Poblaciones especiales y consideraciones

El uso pediátrico de morfina se limita al dolor intenso bajo estricta supervisión; los recién nacidos reciben 0,05 a 0,1 mg/kg IV cada 2 a 4 horas, con reducciones de la dosis en los casos de prematuridad. Los pacientes geriátricos son más sensibles a los efectos del SNC; comience con 2,5 a 5 mg IR cada 6 horas y evite las benzodiazepinas concomitantes (aumento del riesgo respiratorio y de caídas). Durante el embarazo, la morfina atraviesa la placenta; Úselo sólo para el dolor intenso que no responde a las alternativas. El síndrome de abstinencia neonatal (NAS) requiere seguimiento y posible tratamiento con reducción gradual de morfina o metadona. En la enfermedad renal crónica (ERC), evite la morfina si es posible; Se prefieren alternativas como el fentanilo o la buprenorfina debido a la falta de metabolitos renales activos. En insuficiencia hepática, reducir la dosis de morfina en un 50% y controlar la sedación. Las interacciones medicamentosas son fundamentales: las benzodiazepinas aumentan el riesgo de depresión respiratoria (RR 3 a 5); Los inductores de CYP3A4 (p. ej., rifampicina, carbamazepina) reducen el efecto de la morfina; Los inhibidores de CYP3A4 (p. ej., claritromicina, fluconazol) pueden aumentar los niveles. Los agentes serotoninérgicos (p. ej., ISRS, IRSN) aumentan el riesgo de síndrome serotoninérgico. Los inhibidores de la MAO están contraindicados por el riesgo de crisis hipertensiva. Evite el uso concomitante con alcohol u otros depresores del SNC. En cuidados paliativos, la infusión subcutánea es eficaz cuando falla la vía oral.

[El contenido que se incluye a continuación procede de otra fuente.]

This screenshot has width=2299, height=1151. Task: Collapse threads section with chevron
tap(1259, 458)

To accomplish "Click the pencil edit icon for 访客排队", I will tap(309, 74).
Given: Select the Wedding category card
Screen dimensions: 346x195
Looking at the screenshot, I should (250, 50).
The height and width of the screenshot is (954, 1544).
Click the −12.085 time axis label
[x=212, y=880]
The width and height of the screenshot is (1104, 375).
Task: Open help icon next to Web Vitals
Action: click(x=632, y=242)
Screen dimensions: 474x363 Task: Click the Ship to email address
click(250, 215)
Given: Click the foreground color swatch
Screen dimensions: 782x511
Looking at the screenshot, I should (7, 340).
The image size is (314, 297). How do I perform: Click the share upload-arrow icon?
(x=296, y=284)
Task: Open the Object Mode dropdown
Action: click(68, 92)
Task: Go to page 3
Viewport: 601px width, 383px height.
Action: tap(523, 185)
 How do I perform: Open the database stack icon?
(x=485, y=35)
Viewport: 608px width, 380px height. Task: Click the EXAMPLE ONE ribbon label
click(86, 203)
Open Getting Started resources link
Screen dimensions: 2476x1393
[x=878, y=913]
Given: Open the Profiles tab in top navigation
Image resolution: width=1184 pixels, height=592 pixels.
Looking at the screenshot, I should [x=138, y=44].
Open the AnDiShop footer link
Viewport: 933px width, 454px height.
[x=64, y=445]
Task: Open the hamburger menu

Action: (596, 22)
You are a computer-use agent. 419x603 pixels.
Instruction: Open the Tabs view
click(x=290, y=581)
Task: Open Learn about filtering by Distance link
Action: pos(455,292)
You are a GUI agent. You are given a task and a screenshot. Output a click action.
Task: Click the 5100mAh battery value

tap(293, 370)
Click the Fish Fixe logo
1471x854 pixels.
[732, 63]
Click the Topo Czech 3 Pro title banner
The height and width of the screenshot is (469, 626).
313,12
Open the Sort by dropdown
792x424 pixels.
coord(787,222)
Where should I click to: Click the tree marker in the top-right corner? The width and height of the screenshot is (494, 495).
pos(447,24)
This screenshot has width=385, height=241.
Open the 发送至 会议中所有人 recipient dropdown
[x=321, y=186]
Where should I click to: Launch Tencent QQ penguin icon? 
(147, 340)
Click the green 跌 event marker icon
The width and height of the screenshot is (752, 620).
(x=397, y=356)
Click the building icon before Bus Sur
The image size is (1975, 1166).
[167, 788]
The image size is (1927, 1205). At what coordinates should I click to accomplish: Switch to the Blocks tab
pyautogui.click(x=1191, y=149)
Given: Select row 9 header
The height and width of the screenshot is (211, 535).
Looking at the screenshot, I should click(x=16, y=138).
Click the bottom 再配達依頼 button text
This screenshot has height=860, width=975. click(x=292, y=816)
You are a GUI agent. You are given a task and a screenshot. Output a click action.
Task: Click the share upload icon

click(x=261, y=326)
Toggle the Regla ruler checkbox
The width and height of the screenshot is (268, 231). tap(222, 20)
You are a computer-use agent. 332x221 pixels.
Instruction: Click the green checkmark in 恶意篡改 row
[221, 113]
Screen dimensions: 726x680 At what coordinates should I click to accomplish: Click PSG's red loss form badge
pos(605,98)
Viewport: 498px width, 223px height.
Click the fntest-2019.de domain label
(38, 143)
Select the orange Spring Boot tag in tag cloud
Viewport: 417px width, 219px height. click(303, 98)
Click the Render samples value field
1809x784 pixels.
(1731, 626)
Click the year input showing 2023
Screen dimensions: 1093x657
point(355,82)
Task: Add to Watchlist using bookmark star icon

Evalúe siempre el riesgo de suicidio en pacientes con OUD o dolor crónico, ya que las tasas son elevadas.

Perlas clínicas

ℹ️• Siempre calcule los equivalentes en miligramos de morfina (MME) al cambiar de opioides para evitar una sobredosis; Utilice las tablas de conversión CDC. • En caso de insuficiencia renal, evitar la morfina debido a la acumulación de M6G; Elija fentanilo o metadona en su lugar. • El estreñimiento es universal con la morfina crónica; Los laxantes profilácticos son obligatorios, no opcionales. • La sedación que precede a la depresión respiratoria es una señal de advertencia clave: vigile de cerca durante el inicio y el aumento de la dosis. • Se debe recetar naloxona a todos los pacientes con ≥50 MME/día o con factores de riesgo de sobredosis (recomendación de los CDC). • Se desarrolla tolerancia a la analgesia, pero no al estreñimiento; los laxantes siguen siendo necesarios indefinidamente. • Pupilas puntuales, coma y depresión respiratoria = sobredosis de opioides hasta que se demuestre lo contrario; tratar con naloxona. • Nunca inicie morfina de emergencia en pacientes que nunca han recibido opioides: riesgo de depresión respiratoria mortal.